> _WHAT YOU ARE ASKED TO DO_
Nothing but the lines below between the line holding "The width and height of the screenshot is (176, 104)." and the line holding "You are a computer-use agent. Screen dimensions: 833x480", inclusive, should appear in the answer, each set down exactly.

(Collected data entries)

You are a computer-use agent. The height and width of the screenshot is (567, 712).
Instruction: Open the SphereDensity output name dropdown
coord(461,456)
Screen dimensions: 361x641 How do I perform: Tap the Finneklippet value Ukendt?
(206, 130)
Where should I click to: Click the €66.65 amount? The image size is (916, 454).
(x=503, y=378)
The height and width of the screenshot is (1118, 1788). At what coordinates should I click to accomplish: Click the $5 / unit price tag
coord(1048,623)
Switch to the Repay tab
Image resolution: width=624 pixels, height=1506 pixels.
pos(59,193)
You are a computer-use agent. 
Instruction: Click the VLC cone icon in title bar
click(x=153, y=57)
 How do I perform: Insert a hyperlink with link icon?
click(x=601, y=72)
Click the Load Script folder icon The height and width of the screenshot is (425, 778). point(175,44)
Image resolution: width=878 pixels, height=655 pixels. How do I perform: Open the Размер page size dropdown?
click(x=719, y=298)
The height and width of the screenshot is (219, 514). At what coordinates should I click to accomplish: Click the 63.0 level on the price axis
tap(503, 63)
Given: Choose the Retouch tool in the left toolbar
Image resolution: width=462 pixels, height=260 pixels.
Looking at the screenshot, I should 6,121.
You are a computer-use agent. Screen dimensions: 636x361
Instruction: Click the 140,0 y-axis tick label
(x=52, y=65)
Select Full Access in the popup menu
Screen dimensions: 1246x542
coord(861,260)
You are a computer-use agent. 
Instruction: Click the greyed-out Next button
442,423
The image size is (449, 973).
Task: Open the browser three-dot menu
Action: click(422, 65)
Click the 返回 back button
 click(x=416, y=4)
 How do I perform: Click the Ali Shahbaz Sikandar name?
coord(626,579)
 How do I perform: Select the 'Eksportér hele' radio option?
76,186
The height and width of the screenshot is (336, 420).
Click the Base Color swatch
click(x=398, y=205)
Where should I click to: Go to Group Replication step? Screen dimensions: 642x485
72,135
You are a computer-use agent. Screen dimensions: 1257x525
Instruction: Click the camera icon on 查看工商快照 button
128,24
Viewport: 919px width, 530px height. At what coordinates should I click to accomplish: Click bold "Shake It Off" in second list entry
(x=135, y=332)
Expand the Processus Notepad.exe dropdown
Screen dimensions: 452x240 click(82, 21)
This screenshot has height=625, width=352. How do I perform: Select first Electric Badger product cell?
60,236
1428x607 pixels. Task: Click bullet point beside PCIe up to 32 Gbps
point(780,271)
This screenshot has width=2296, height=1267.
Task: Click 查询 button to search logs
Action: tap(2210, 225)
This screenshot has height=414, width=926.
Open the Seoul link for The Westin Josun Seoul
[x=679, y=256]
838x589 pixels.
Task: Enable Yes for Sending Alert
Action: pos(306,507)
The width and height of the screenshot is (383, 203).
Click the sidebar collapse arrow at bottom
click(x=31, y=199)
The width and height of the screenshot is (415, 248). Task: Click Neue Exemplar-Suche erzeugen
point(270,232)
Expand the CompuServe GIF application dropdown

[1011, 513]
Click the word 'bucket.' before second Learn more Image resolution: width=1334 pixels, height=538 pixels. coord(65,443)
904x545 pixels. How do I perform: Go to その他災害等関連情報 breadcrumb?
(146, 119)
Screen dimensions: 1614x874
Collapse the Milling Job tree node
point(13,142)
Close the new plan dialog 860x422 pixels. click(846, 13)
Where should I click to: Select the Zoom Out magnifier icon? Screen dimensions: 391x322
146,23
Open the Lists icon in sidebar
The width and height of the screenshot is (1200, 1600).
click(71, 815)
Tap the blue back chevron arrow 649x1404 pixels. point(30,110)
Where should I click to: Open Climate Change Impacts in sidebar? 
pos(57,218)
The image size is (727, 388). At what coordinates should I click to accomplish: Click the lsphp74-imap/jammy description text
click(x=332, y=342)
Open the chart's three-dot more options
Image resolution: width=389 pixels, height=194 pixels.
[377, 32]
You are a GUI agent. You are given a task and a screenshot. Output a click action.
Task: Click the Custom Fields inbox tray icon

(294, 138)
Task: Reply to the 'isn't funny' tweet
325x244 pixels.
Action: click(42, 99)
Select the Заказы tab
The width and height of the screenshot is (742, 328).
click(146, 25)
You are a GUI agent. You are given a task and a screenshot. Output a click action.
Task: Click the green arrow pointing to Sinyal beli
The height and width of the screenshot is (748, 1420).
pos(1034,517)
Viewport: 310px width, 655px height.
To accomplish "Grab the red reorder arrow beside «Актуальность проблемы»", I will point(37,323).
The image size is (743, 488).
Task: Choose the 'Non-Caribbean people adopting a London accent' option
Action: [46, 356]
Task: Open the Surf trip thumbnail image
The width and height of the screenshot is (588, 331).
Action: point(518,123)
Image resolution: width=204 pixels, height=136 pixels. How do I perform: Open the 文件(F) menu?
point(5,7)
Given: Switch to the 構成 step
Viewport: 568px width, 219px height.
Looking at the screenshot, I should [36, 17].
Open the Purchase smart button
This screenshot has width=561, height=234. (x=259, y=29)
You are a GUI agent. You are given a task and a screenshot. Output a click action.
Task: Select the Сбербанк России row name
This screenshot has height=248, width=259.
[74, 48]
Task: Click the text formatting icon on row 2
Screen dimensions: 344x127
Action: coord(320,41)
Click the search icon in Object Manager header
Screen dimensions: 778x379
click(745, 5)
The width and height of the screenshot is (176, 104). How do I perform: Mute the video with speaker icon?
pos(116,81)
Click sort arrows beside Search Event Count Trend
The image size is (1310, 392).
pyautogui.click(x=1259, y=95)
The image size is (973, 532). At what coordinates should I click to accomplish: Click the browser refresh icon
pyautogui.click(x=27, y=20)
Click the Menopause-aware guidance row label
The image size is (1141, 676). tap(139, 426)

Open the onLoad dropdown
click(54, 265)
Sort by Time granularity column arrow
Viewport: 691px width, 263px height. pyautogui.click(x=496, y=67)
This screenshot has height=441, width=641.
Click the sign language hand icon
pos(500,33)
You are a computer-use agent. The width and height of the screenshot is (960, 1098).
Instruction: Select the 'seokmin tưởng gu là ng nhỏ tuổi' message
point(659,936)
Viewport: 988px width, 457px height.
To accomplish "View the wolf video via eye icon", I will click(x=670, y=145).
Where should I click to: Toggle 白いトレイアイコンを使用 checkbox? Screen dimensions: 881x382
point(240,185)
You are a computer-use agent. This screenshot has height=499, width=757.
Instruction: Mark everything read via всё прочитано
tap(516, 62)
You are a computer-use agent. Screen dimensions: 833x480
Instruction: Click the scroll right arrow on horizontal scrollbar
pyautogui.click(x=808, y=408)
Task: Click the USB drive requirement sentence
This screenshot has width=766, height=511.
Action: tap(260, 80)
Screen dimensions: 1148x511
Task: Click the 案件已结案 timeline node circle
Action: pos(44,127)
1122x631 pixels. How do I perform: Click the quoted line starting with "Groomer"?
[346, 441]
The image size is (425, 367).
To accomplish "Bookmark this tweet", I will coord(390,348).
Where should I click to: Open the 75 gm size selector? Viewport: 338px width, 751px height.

> _WRITTEN ANSWER_
The width and height of the screenshot is (176, 104). How do I perform: Mute the video with speaker icon?
pos(116,81)
Click sort arrows beside Search Event Count Trend
The image size is (1310, 392).
pyautogui.click(x=1259, y=95)
The image size is (973, 532). At what coordinates should I click to accomplish: Click the browser refresh icon
pyautogui.click(x=27, y=20)
Click the Menopause-aware guidance row label
The image size is (1141, 676). tap(139, 426)

Open the onLoad dropdown
click(54, 265)
Sort by Time granularity column arrow
Viewport: 691px width, 263px height. pyautogui.click(x=496, y=67)
This screenshot has height=441, width=641.
Click the sign language hand icon
pos(500,33)
You are a computer-use agent. The width and height of the screenshot is (960, 1098).
Instruction: Select the 'seokmin tưởng gu là ng nhỏ tuổi' message
point(659,936)
Viewport: 988px width, 457px height.
To accomplish "View the wolf video via eye icon", I will click(x=670, y=145).
Where should I click to: Toggle 白いトレイアイコンを使用 checkbox? Screen dimensions: 881x382
point(240,185)
You are a computer-use agent. This screenshot has height=499, width=757.
Instruction: Mark everything read via всё прочитано
tap(516, 62)
You are a computer-use agent. Screen dimensions: 833x480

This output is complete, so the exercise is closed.